-- Begin LISTING --
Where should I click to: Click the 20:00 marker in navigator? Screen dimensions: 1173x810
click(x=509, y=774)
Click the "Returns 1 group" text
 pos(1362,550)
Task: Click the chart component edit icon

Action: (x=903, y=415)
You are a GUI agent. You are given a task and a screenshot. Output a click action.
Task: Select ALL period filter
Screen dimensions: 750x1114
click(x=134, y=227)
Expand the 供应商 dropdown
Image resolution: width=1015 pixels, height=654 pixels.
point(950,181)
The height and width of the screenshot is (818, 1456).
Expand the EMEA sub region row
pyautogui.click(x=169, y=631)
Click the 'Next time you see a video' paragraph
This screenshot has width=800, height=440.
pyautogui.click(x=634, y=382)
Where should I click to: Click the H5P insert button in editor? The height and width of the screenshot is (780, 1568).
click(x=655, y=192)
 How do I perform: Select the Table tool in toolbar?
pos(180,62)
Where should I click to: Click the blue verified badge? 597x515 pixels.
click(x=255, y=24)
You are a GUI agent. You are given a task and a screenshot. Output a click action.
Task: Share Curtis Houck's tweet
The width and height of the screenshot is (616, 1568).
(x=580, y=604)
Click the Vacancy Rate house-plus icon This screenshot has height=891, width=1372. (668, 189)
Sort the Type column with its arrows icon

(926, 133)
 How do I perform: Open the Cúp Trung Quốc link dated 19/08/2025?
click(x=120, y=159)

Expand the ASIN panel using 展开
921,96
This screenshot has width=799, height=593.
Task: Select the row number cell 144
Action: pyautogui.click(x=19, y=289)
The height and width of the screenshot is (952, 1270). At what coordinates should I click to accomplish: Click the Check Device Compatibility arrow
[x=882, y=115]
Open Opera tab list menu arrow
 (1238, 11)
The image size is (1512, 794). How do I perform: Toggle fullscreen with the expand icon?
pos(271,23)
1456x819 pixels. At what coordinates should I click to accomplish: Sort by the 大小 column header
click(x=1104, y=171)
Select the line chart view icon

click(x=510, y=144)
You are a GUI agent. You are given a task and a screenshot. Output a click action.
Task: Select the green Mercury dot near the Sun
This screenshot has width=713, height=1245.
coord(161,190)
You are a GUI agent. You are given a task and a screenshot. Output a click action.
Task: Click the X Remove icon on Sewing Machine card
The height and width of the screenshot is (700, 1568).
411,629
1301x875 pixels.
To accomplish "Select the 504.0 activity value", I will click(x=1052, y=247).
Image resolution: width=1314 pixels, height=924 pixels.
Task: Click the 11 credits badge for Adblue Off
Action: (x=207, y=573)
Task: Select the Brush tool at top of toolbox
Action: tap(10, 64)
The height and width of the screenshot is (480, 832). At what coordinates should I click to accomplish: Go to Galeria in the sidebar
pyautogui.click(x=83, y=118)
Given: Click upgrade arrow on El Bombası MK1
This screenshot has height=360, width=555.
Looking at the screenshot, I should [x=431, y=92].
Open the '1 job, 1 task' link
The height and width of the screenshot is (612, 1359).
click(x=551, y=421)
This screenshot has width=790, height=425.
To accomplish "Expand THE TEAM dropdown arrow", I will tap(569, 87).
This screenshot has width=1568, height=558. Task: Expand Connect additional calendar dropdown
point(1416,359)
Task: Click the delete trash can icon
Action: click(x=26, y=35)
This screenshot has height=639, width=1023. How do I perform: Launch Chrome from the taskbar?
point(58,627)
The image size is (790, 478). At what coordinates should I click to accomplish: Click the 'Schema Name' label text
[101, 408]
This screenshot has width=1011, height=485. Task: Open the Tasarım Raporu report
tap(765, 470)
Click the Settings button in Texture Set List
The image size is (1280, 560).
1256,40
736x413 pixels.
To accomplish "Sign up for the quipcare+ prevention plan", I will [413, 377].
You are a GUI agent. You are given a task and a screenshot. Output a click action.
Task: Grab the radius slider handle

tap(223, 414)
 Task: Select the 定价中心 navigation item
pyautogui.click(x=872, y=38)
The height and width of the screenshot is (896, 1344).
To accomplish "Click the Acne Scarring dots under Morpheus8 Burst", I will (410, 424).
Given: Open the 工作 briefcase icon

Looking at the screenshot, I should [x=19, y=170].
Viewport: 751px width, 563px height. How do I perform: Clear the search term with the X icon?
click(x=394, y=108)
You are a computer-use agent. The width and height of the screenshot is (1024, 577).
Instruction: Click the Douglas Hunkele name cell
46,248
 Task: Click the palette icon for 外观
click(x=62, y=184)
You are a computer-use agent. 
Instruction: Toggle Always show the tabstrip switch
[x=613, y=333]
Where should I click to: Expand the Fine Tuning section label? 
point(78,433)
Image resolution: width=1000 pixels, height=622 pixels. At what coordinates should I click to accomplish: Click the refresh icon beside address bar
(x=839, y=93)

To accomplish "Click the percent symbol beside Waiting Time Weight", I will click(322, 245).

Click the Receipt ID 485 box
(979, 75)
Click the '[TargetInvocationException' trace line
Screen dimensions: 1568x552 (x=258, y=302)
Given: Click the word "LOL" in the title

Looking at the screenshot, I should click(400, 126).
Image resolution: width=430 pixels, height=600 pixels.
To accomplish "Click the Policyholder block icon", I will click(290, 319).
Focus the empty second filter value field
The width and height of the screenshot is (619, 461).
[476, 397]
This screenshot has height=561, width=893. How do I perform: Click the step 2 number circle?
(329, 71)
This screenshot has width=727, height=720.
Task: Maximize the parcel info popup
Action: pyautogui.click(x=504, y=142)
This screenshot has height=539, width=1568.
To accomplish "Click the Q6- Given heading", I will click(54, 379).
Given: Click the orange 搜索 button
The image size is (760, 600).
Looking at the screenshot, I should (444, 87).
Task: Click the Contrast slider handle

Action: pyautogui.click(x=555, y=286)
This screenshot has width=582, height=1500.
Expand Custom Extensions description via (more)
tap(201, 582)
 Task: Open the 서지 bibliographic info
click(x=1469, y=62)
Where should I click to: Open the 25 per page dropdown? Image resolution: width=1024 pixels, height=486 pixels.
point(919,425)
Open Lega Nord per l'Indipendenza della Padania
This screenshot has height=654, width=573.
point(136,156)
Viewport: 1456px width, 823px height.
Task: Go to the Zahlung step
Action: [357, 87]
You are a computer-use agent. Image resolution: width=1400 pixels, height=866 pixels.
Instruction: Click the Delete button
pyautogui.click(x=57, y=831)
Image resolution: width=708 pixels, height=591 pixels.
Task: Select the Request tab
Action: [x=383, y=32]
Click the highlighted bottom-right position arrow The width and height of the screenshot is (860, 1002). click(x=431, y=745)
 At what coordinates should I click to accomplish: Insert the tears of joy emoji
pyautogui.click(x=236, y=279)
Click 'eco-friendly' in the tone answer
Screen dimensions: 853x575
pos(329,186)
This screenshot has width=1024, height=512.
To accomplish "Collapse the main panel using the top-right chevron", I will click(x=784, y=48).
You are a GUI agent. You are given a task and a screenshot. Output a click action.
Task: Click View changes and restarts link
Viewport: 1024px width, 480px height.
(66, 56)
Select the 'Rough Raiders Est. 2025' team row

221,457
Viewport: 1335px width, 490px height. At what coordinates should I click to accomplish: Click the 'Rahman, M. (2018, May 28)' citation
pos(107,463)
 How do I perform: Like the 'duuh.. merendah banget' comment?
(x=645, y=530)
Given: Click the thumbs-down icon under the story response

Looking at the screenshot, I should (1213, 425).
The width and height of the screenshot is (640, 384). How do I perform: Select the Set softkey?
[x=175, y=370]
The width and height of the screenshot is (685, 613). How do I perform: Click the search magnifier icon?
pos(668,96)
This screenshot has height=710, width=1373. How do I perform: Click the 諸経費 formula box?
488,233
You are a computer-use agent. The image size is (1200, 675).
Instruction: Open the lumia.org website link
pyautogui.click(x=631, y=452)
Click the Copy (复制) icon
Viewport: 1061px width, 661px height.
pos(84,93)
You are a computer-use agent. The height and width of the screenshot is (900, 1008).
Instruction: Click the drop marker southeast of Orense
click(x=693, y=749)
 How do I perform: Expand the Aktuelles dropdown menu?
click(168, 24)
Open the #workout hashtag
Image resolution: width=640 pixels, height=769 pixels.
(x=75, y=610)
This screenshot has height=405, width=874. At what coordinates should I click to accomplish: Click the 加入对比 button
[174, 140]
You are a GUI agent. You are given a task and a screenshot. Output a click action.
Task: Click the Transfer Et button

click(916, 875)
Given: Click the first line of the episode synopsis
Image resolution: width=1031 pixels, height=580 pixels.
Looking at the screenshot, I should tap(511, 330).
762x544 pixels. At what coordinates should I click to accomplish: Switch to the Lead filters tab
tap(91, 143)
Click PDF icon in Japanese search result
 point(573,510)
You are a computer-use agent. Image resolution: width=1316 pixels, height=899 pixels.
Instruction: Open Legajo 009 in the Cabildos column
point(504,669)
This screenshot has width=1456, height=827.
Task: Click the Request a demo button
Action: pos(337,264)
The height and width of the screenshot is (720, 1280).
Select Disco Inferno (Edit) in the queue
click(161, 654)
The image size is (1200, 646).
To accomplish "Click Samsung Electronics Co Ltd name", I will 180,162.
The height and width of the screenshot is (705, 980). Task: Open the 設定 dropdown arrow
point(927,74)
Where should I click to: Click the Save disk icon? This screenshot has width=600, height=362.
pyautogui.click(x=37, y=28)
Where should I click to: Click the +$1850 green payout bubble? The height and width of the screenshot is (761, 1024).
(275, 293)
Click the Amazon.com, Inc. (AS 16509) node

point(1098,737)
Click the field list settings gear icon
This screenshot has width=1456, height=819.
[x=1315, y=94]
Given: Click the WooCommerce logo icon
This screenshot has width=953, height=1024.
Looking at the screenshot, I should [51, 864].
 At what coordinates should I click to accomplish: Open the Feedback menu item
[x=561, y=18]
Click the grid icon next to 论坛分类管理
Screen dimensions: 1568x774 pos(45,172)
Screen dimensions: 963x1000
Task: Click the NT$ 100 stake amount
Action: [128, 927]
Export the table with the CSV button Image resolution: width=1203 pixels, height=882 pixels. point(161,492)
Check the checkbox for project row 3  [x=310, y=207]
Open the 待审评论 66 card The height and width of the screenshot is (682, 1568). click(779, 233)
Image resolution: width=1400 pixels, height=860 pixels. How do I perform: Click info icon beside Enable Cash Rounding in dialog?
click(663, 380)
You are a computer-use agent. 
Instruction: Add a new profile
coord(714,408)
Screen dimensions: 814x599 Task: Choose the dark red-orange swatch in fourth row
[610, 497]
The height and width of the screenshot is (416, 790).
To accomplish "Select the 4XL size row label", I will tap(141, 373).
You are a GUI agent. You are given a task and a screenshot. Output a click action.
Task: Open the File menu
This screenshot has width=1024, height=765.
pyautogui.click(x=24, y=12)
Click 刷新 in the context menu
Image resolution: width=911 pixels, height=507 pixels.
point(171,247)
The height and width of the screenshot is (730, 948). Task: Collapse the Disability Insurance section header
-- End LISTING --
# [EXERCISE INSTRUCTIONS]
Print the lines of the material again, unchanged, starting at the line that contains "At what coordinates should I click to accomplish: Open" and ending at the line that contains "point(171,247)", with both of those lines included.

# [RESULT]
 At what coordinates should I click to accomplish: Open the Feedback menu item
[x=561, y=18]
Click the grid icon next to 论坛分类管理
Screen dimensions: 1568x774 pos(45,172)
Screen dimensions: 963x1000
Task: Click the NT$ 100 stake amount
Action: [128, 927]
Export the table with the CSV button Image resolution: width=1203 pixels, height=882 pixels. point(161,492)
Check the checkbox for project row 3  [x=310, y=207]
Open the 待审评论 66 card The height and width of the screenshot is (682, 1568). click(779, 233)
Image resolution: width=1400 pixels, height=860 pixels. How do I perform: Click info icon beside Enable Cash Rounding in dialog?
click(663, 380)
You are a computer-use agent. 
Instruction: Add a new profile
coord(714,408)
Screen dimensions: 814x599 Task: Choose the dark red-orange swatch in fourth row
[610, 497]
The height and width of the screenshot is (416, 790).
To accomplish "Select the 4XL size row label", I will tap(141, 373).
You are a GUI agent. You are given a task and a screenshot. Output a click action.
Task: Open the File menu
This screenshot has width=1024, height=765.
pyautogui.click(x=24, y=12)
Click 刷新 in the context menu
Image resolution: width=911 pixels, height=507 pixels.
point(171,247)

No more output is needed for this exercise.